• _YOUR GOAL_
I would like every line of the records below that contains the word "will" copied.
[DATA IN THIS EXERCISE — start]
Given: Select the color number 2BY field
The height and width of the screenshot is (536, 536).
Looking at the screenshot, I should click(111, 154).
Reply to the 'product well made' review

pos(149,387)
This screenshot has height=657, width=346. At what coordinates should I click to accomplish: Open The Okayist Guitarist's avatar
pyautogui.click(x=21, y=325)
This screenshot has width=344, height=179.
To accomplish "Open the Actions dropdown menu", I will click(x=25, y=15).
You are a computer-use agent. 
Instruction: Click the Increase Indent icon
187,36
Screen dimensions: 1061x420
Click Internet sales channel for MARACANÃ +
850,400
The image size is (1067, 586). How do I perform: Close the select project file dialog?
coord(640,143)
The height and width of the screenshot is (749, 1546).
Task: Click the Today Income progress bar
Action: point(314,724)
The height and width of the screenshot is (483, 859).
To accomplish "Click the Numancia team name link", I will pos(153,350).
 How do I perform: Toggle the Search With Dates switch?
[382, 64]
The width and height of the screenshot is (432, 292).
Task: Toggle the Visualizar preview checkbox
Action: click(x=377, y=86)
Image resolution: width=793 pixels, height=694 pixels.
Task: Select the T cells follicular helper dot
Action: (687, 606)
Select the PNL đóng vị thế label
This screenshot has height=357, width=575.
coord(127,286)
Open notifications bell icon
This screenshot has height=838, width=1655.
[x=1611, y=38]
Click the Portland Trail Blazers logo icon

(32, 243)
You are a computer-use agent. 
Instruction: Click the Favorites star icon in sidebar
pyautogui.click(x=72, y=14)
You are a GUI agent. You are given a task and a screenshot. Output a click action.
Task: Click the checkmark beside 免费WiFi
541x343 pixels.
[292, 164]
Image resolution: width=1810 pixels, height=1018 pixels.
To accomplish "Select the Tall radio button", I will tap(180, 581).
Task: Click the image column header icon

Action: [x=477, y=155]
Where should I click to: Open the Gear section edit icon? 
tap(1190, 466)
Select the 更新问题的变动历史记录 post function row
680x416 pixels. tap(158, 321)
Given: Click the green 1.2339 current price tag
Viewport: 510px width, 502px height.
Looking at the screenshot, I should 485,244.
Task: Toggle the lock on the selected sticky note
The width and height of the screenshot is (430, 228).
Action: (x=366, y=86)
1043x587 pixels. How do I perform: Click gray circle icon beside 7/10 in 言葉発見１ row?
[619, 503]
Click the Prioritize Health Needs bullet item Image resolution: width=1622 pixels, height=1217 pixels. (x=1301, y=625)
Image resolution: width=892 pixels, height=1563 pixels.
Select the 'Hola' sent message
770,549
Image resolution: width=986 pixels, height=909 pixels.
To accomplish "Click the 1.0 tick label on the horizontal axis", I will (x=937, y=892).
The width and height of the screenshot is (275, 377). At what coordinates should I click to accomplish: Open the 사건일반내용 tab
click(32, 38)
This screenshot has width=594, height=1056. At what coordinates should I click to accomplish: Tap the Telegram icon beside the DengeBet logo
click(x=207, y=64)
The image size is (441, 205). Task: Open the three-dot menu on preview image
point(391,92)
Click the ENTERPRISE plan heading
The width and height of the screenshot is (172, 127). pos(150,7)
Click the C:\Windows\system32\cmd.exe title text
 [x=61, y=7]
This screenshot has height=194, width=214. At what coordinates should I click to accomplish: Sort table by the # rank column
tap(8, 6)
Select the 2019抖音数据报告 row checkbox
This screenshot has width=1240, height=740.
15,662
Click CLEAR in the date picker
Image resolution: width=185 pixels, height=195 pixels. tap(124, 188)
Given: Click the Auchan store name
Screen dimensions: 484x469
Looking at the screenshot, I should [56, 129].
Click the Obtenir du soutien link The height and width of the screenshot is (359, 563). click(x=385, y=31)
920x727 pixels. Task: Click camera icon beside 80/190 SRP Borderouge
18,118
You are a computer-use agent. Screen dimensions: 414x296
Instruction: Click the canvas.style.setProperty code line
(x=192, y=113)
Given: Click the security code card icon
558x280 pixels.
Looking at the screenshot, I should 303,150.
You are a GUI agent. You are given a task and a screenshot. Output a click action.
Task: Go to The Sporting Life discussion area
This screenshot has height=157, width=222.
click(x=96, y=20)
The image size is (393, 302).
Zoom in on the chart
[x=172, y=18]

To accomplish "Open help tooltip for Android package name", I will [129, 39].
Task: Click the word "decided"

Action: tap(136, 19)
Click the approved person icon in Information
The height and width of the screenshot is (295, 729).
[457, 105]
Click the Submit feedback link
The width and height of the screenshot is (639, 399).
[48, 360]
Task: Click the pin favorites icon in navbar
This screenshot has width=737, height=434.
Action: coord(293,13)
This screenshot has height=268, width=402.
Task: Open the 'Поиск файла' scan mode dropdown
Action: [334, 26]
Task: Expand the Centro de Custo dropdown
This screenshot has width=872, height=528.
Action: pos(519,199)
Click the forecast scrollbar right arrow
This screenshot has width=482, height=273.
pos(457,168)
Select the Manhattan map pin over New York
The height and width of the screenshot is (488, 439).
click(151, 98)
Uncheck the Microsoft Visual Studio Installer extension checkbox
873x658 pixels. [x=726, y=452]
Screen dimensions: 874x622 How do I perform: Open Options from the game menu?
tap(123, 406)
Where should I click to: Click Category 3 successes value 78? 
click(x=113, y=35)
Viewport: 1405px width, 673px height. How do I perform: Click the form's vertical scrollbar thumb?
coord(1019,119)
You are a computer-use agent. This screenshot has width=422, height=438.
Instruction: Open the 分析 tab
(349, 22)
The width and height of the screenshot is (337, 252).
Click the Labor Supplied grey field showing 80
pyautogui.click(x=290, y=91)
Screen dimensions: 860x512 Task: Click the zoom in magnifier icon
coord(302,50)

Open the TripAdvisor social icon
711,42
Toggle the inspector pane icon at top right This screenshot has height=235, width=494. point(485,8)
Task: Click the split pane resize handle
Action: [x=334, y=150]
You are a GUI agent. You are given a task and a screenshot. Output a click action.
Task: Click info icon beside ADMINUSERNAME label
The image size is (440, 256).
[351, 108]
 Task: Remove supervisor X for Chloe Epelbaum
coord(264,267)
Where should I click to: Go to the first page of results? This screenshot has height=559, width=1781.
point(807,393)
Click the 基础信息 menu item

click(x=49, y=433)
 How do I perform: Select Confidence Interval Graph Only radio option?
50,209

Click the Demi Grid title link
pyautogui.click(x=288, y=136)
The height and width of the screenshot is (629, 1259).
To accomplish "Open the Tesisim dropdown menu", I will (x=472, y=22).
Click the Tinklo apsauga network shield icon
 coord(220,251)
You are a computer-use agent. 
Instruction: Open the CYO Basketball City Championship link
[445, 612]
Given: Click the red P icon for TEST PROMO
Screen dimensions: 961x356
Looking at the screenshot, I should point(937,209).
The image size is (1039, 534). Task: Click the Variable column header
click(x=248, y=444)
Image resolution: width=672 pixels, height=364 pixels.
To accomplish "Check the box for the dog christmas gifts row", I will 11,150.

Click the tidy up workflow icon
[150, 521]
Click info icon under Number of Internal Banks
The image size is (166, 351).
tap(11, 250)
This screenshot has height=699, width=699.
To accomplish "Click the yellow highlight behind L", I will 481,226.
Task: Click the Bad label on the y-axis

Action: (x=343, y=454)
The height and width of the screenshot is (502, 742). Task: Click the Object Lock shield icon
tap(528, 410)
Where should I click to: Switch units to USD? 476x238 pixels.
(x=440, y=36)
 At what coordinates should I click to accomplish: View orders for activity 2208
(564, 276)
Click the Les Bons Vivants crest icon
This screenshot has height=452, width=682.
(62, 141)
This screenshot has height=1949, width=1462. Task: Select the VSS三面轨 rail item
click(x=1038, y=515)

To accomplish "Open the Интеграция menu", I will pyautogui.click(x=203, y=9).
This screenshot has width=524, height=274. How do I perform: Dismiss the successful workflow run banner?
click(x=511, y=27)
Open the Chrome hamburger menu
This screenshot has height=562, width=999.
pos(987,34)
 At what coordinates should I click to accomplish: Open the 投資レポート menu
[DATA IN THIS EXERCISE — finish]
• _SOLUTION TO THIS PROBLEM_
To accomplish "Open the Actions dropdown menu", I will click(x=25, y=15).
To accomplish "Click the Numancia team name link", I will pos(153,350).
To accomplish "Select the Tall radio button", I will tap(180, 581).
To accomplish "Click the 1.0 tick label on the horizontal axis", I will (x=937, y=892).
To accomplish "Open help tooltip for Android package name", I will [129, 39].
To accomplish "Open the Tesisim dropdown menu", I will (x=472, y=22).
To accomplish "Check the box for the dog christmas gifts row", I will 11,150.
To accomplish "Click the yellow highlight behind L", I will 481,226.
To accomplish "Open the Интеграция menu", I will pyautogui.click(x=203, y=9).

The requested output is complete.